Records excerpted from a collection
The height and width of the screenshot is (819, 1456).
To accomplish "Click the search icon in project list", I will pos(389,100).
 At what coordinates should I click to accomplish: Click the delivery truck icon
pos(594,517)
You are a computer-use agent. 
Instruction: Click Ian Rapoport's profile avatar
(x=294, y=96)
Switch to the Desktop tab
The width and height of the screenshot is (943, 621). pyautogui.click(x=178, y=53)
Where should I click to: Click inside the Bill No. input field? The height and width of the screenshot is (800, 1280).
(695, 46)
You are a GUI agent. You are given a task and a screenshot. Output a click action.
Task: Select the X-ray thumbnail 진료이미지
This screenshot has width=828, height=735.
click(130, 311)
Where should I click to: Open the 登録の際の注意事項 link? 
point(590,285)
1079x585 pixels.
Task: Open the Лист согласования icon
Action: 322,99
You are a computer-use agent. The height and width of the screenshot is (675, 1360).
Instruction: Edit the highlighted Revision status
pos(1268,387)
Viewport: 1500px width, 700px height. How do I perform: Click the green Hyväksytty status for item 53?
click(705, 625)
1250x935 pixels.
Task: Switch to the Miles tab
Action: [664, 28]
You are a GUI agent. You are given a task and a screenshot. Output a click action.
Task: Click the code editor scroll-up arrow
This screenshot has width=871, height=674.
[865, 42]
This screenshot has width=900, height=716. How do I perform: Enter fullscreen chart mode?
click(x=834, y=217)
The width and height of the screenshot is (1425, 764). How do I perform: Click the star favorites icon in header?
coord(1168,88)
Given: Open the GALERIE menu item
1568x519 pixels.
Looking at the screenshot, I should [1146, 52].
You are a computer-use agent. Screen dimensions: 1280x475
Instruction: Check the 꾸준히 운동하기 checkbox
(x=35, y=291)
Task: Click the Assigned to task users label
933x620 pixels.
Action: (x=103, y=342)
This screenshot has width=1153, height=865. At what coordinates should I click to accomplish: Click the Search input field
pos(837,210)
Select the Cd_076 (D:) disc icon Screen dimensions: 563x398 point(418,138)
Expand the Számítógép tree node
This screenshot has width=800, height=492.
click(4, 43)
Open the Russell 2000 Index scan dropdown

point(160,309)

#### Requirement
Could you print every record above exactly as it appears?

#### Exercise solution
The height and width of the screenshot is (819, 1456).
To accomplish "Click the search icon in project list", I will pos(389,100).
 At what coordinates should I click to accomplish: Click the delivery truck icon
pos(594,517)
You are a computer-use agent. 
Instruction: Click Ian Rapoport's profile avatar
(x=294, y=96)
Switch to the Desktop tab
The width and height of the screenshot is (943, 621). pyautogui.click(x=178, y=53)
Where should I click to: Click inside the Bill No. input field? The height and width of the screenshot is (800, 1280).
(695, 46)
You are a GUI agent. You are given a task and a screenshot. Output a click action.
Task: Select the X-ray thumbnail 진료이미지
This screenshot has width=828, height=735.
click(130, 311)
Where should I click to: Open the 登録の際の注意事項 link? 
point(590,285)
1079x585 pixels.
Task: Open the Лист согласования icon
Action: 322,99
You are a computer-use agent. The height and width of the screenshot is (675, 1360).
Instruction: Edit the highlighted Revision status
pos(1268,387)
Viewport: 1500px width, 700px height. How do I perform: Click the green Hyväksytty status for item 53?
click(705, 625)
1250x935 pixels.
Task: Switch to the Miles tab
Action: [664, 28]
You are a GUI agent. You are given a task and a screenshot. Output a click action.
Task: Click the code editor scroll-up arrow
This screenshot has width=871, height=674.
[865, 42]
This screenshot has width=900, height=716. How do I perform: Enter fullscreen chart mode?
click(x=834, y=217)
The width and height of the screenshot is (1425, 764). How do I perform: Click the star favorites icon in header?
coord(1168,88)
Given: Open the GALERIE menu item
1568x519 pixels.
Looking at the screenshot, I should [1146, 52].
You are a computer-use agent. Screen dimensions: 1280x475
Instruction: Check the 꾸준히 운동하기 checkbox
(x=35, y=291)
Task: Click the Assigned to task users label
933x620 pixels.
Action: (x=103, y=342)
This screenshot has width=1153, height=865. At what coordinates should I click to accomplish: Click the Search input field
pos(837,210)
Select the Cd_076 (D:) disc icon Screen dimensions: 563x398 point(418,138)
Expand the Számítógép tree node
This screenshot has width=800, height=492.
click(4, 43)
Open the Russell 2000 Index scan dropdown

point(160,309)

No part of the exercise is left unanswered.